■ **Aim**
Repeat the data word for word, starting with the line that contains "The width and height of the screenshot is (926, 537)." and continuing through the last line of the data.
+++ Data supplied +++
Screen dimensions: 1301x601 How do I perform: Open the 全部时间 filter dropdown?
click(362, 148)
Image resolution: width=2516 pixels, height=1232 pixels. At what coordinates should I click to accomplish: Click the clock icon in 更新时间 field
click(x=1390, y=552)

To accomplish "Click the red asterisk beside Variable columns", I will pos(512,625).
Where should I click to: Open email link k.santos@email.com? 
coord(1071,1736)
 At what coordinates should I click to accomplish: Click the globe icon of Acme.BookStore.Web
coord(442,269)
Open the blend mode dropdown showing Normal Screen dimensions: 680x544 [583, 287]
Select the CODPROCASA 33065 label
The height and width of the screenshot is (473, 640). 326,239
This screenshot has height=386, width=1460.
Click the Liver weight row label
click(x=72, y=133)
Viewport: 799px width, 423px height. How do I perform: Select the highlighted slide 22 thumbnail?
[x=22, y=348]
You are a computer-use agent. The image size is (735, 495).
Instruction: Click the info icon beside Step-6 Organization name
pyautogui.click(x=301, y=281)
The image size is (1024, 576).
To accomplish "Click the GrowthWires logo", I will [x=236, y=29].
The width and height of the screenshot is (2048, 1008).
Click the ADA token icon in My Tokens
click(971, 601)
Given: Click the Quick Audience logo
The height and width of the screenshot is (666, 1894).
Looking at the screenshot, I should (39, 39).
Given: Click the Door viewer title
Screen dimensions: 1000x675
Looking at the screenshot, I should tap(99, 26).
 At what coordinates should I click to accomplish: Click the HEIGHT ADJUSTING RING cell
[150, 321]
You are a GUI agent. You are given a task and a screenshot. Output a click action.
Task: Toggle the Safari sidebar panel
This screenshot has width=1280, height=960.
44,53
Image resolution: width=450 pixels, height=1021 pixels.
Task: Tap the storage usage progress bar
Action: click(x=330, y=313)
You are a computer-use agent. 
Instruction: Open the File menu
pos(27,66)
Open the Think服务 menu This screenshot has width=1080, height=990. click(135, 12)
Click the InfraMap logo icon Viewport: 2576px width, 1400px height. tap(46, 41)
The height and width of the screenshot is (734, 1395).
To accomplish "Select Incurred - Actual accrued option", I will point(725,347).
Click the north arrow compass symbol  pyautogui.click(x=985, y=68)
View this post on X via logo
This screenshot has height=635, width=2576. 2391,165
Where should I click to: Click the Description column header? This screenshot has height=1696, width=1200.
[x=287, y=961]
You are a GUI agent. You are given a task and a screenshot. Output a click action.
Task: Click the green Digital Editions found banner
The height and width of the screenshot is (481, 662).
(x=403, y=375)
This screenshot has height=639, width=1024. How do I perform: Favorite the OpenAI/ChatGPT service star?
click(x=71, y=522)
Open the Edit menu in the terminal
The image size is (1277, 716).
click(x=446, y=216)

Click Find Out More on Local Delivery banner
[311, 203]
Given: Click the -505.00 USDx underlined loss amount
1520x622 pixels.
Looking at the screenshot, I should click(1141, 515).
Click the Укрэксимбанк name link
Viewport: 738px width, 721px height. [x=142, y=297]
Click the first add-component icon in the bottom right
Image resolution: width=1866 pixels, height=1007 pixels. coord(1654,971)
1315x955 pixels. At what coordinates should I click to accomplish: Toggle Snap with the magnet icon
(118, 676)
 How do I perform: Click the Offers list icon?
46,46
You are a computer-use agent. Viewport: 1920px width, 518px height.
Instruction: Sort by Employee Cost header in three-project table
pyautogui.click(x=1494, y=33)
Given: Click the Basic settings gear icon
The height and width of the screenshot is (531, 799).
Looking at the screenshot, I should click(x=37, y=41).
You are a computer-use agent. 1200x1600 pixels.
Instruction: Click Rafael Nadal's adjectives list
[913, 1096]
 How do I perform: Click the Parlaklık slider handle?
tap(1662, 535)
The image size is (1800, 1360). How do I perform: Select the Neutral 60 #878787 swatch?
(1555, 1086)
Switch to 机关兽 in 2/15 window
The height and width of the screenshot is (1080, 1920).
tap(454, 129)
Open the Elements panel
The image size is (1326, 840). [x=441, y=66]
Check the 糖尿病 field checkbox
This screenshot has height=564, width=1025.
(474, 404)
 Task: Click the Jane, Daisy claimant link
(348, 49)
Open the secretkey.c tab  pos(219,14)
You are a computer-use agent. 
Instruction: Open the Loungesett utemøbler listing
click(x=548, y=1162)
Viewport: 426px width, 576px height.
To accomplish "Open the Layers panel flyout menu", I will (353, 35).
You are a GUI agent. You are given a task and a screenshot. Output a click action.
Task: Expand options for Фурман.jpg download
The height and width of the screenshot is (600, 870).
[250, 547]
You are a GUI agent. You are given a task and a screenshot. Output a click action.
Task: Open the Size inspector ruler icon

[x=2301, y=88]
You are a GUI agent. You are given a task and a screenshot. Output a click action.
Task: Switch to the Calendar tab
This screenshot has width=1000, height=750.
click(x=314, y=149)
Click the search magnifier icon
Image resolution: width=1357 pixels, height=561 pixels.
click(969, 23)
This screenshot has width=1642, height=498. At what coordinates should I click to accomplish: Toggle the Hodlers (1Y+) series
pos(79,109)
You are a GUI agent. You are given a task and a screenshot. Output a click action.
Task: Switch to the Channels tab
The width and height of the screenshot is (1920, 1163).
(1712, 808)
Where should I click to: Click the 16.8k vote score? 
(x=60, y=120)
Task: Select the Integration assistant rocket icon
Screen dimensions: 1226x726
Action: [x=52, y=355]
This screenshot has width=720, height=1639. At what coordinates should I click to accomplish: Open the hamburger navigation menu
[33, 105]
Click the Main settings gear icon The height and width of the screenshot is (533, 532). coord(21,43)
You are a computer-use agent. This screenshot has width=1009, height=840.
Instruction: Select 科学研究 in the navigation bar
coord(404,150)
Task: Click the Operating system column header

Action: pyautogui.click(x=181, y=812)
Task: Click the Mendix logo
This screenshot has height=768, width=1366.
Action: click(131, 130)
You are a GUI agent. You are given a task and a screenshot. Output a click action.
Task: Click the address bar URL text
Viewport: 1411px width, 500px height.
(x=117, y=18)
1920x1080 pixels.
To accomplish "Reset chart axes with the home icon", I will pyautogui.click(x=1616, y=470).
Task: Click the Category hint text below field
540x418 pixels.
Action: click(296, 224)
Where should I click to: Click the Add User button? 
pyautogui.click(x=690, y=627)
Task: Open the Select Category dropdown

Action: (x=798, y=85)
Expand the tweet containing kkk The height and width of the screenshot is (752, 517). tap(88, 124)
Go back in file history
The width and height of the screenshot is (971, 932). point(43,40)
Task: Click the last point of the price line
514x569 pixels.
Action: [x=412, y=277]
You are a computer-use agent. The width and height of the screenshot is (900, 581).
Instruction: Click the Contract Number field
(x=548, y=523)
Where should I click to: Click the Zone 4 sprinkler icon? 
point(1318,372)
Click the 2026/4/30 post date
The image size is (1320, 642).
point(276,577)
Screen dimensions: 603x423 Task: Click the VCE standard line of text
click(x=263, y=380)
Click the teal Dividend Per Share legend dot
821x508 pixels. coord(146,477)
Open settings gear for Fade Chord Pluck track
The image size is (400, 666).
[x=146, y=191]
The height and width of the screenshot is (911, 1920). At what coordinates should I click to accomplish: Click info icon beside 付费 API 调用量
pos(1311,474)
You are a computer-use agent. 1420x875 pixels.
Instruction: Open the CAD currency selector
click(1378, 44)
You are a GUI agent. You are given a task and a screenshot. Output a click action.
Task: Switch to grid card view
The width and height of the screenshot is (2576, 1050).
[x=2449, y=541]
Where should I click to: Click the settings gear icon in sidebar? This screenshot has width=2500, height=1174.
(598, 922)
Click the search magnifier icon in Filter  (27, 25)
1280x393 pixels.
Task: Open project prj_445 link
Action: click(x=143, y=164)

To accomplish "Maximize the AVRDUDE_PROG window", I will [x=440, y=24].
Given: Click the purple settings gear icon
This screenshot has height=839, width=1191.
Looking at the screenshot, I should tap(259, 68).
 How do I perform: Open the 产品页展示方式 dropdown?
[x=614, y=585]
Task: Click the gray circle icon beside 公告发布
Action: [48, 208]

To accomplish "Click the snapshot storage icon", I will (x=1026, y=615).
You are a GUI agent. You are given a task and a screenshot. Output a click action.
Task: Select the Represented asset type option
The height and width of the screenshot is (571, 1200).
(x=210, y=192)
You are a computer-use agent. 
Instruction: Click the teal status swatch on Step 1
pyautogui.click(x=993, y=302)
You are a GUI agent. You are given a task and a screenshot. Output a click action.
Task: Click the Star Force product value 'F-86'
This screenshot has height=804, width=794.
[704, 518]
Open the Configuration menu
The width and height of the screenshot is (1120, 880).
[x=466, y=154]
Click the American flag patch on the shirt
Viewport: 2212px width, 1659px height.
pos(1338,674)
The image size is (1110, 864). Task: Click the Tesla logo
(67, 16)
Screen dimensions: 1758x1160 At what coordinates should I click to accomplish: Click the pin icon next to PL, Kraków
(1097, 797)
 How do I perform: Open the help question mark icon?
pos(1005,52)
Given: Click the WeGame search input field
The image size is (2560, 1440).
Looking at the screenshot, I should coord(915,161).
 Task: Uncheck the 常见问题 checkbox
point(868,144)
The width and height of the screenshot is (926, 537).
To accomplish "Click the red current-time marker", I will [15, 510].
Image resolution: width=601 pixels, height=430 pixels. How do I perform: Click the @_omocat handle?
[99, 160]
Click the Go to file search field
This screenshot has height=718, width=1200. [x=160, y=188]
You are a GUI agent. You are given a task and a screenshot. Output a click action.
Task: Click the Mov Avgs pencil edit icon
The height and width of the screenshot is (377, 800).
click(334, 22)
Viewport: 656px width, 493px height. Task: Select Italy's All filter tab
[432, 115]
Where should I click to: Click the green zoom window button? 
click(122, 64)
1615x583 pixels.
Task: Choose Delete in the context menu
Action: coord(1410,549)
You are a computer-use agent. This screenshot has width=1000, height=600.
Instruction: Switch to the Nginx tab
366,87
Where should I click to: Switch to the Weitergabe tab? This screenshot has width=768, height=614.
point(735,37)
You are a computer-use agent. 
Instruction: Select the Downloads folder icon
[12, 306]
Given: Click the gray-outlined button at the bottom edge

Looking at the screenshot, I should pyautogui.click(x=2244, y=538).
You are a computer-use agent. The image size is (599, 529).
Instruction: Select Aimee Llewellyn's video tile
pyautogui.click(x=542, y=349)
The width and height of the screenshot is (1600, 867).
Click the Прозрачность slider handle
+++
■ **Exercise response**
The width and height of the screenshot is (926, 537).
To accomplish "Click the red current-time marker", I will [15, 510].
Image resolution: width=601 pixels, height=430 pixels. How do I perform: Click the @_omocat handle?
[99, 160]
Click the Go to file search field
This screenshot has height=718, width=1200. [x=160, y=188]
You are a GUI agent. You are given a task and a screenshot. Output a click action.
Task: Click the Mov Avgs pencil edit icon
The height and width of the screenshot is (377, 800).
click(334, 22)
Viewport: 656px width, 493px height. Task: Select Italy's All filter tab
[432, 115]
Where should I click to: Click the green zoom window button? 
click(122, 64)
1615x583 pixels.
Task: Choose Delete in the context menu
Action: coord(1410,549)
You are a computer-use agent. This screenshot has width=1000, height=600.
Instruction: Switch to the Nginx tab
366,87
Where should I click to: Switch to the Weitergabe tab? This screenshot has width=768, height=614.
point(735,37)
You are a computer-use agent. 
Instruction: Select the Downloads folder icon
[12, 306]
Given: Click the gray-outlined button at the bottom edge

Looking at the screenshot, I should pyautogui.click(x=2244, y=538).
You are a computer-use agent. The image size is (599, 529).
Instruction: Select Aimee Llewellyn's video tile
pyautogui.click(x=542, y=349)
The width and height of the screenshot is (1600, 867).
Click the Прозрачность slider handle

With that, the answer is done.